§ Exercise brief
In the records below, find the line that contains "The width and". Retype that line and all the lines after it through the end, leaving out the pictures.
START Source information
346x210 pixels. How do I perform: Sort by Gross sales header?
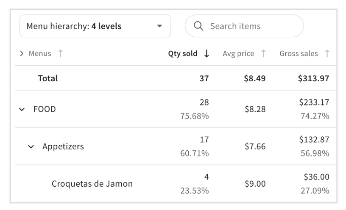pos(299,53)
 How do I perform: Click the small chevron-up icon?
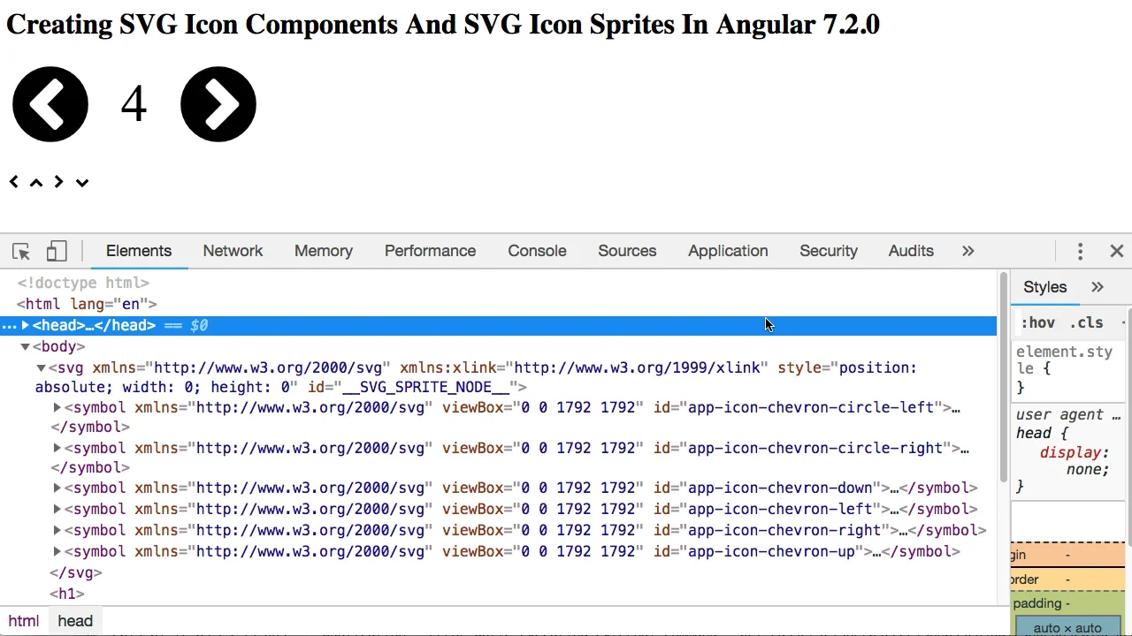click(36, 183)
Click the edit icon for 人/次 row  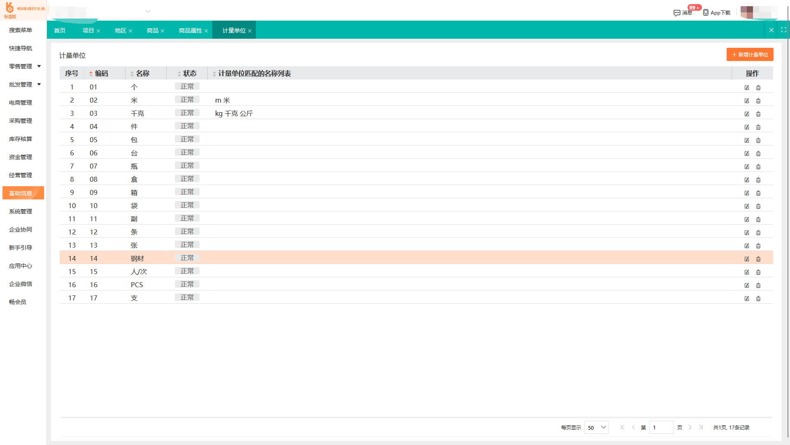747,272
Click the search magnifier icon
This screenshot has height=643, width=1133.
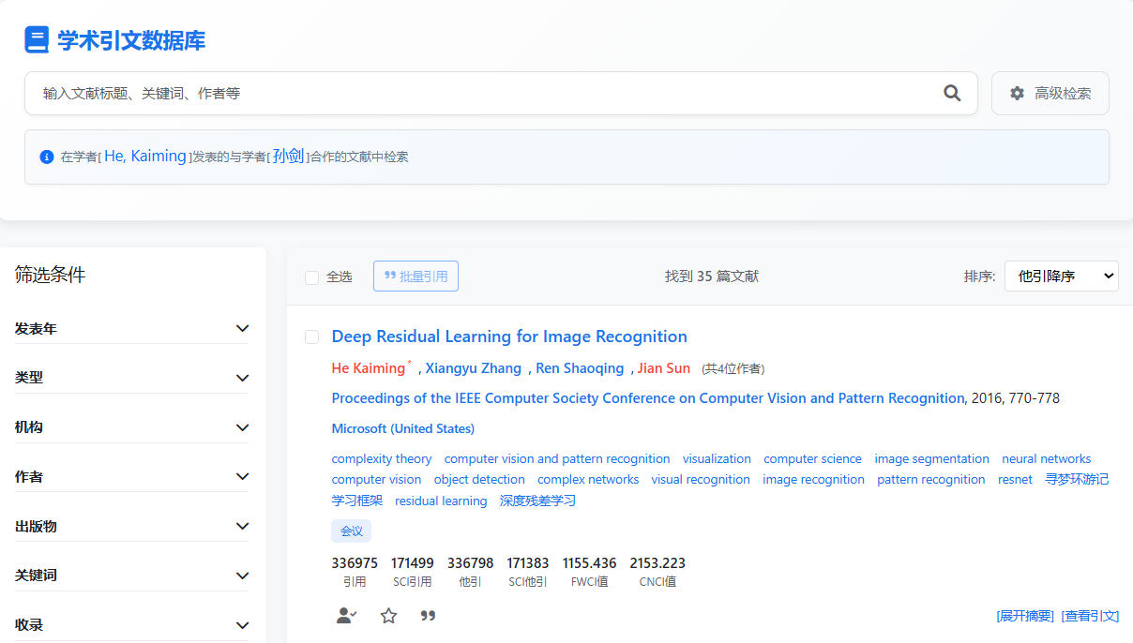952,93
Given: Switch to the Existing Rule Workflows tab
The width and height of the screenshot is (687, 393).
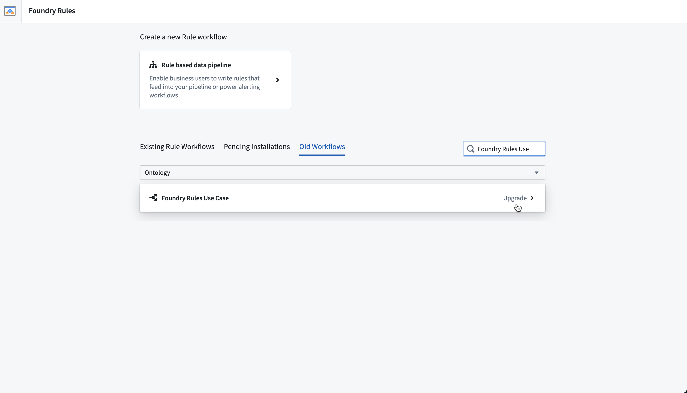Looking at the screenshot, I should pyautogui.click(x=177, y=147).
END Source information
§ Exercise solution
The width and height of the screenshot is (687, 393).
Looking at the screenshot, I should pyautogui.click(x=177, y=147).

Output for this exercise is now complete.